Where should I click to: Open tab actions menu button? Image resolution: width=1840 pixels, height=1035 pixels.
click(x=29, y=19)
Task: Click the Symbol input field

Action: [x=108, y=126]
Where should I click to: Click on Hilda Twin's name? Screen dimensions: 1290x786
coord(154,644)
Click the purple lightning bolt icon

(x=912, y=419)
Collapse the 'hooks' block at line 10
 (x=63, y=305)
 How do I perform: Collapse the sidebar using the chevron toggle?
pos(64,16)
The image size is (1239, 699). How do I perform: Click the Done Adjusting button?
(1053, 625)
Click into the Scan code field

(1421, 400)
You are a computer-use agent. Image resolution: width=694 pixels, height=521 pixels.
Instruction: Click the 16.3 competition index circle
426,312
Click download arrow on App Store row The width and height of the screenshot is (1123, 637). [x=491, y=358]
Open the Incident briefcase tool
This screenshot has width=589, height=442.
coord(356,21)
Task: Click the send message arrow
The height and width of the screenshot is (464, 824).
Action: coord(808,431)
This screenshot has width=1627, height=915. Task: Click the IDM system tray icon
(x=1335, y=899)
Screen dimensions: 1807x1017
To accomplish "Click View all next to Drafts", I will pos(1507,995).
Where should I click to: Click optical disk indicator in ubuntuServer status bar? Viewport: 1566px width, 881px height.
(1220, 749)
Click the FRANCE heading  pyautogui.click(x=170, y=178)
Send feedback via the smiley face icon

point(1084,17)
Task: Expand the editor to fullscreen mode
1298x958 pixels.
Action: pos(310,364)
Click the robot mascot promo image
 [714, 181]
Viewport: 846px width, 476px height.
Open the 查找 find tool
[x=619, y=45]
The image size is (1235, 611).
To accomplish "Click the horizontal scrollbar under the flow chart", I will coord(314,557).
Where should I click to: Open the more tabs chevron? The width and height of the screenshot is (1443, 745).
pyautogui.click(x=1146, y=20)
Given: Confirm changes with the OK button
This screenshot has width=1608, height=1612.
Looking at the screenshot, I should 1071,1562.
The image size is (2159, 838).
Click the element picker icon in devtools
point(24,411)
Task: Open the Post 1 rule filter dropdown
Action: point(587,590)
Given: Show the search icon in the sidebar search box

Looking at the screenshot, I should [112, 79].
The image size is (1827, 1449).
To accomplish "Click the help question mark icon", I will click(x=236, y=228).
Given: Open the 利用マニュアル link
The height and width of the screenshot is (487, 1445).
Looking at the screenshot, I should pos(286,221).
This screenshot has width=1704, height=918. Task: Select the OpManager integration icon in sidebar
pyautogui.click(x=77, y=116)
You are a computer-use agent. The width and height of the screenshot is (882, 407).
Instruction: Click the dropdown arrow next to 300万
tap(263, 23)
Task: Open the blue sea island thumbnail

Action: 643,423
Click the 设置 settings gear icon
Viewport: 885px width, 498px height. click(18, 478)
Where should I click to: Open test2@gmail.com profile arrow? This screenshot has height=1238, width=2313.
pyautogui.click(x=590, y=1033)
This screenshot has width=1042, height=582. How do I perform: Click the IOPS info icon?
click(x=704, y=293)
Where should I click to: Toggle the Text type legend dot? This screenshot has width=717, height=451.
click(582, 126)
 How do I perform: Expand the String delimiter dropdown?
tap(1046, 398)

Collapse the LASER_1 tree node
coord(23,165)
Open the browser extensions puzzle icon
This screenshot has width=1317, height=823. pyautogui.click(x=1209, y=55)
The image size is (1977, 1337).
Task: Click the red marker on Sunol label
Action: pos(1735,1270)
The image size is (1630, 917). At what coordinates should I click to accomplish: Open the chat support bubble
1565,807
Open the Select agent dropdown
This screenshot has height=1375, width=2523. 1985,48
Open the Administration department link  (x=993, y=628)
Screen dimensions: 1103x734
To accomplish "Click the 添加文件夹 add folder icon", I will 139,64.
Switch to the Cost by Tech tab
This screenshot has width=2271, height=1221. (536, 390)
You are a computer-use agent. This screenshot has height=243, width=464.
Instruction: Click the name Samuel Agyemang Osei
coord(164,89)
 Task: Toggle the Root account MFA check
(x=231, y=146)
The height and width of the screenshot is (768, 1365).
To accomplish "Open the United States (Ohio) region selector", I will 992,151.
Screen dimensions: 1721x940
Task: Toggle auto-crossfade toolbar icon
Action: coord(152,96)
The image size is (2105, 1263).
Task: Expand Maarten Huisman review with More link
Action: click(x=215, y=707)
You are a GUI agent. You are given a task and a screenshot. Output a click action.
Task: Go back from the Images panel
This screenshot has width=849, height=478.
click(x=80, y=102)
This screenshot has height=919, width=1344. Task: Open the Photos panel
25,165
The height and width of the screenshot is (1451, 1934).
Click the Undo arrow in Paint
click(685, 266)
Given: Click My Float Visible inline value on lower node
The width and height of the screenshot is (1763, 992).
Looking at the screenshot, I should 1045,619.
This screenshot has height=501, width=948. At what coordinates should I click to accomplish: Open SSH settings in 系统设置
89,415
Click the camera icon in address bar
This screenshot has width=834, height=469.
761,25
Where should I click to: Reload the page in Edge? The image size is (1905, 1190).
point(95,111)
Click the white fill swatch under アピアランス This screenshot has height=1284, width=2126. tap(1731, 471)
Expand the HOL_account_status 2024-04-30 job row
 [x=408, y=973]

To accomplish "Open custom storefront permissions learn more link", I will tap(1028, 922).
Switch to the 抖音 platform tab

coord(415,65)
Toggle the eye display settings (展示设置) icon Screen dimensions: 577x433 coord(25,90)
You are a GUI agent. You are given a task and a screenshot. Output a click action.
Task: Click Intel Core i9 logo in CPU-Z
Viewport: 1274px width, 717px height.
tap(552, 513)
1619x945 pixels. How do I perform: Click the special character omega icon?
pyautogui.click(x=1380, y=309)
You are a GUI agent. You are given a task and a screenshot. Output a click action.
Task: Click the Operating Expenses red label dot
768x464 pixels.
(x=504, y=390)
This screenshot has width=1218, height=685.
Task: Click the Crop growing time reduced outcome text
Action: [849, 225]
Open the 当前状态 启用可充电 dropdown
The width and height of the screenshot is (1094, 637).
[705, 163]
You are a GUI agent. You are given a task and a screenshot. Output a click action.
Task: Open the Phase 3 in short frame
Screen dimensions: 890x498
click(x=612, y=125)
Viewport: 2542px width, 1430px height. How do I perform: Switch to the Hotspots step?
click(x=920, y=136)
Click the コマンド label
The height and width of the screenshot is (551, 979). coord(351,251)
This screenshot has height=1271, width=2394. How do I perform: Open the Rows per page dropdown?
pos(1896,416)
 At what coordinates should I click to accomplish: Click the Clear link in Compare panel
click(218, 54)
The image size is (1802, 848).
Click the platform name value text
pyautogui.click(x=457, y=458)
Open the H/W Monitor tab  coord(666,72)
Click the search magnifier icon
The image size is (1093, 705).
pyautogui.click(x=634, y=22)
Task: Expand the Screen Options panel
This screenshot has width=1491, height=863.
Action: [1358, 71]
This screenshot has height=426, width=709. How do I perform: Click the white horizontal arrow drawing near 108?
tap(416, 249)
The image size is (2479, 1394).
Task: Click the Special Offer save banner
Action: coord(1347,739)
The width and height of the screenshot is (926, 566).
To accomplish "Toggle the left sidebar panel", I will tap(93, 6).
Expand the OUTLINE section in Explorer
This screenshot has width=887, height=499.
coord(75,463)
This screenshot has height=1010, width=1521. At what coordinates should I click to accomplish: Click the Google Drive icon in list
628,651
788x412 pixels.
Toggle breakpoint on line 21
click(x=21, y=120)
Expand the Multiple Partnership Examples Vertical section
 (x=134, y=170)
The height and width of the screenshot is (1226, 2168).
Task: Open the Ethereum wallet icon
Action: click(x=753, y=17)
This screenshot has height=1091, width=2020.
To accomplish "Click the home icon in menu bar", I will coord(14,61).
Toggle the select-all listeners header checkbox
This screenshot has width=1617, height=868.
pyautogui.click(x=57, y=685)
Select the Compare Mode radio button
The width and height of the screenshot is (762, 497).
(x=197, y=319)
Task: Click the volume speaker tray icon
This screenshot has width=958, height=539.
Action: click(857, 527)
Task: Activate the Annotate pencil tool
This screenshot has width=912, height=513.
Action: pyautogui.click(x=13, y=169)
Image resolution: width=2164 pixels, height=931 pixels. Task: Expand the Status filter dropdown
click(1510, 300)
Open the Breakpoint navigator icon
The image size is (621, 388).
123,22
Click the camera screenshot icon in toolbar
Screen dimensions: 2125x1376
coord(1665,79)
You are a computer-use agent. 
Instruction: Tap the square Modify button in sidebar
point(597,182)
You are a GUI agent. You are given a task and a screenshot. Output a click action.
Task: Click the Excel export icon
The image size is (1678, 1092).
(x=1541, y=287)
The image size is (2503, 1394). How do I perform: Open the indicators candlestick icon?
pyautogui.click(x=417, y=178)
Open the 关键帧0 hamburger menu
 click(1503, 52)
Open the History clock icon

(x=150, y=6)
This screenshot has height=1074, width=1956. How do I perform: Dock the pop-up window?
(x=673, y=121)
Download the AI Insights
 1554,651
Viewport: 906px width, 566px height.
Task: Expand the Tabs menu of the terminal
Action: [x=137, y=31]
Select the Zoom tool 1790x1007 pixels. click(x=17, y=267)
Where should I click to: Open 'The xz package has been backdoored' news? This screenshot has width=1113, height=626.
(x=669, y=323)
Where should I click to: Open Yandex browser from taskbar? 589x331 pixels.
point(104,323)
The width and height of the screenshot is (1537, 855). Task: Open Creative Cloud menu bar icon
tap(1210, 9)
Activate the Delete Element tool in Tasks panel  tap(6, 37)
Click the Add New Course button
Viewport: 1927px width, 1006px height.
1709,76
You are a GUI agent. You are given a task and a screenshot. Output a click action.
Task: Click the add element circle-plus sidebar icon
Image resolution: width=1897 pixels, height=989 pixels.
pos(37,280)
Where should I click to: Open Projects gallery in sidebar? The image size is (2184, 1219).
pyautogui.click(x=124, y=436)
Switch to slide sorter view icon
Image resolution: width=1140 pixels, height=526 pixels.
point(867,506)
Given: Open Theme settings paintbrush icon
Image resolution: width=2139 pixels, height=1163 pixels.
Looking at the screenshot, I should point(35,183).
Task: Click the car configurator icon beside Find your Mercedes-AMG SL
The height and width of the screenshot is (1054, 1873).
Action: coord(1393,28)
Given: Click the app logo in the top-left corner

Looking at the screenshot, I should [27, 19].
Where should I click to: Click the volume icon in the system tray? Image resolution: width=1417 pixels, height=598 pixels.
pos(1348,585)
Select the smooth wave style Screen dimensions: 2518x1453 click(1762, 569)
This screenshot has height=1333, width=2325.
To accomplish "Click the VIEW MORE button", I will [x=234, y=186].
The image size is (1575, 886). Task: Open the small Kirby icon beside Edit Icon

----

_TASK REQUIREMENTS_: Make a copy of each line in the records above that has the word "under".

_SOLUTION TO THE EXERCISE_:
To accomplish "Click the horizontal scrollbar under the flow chart", I will coord(314,557).
Click the white fill swatch under アピアランス This screenshot has height=1284, width=2126. tap(1731, 471)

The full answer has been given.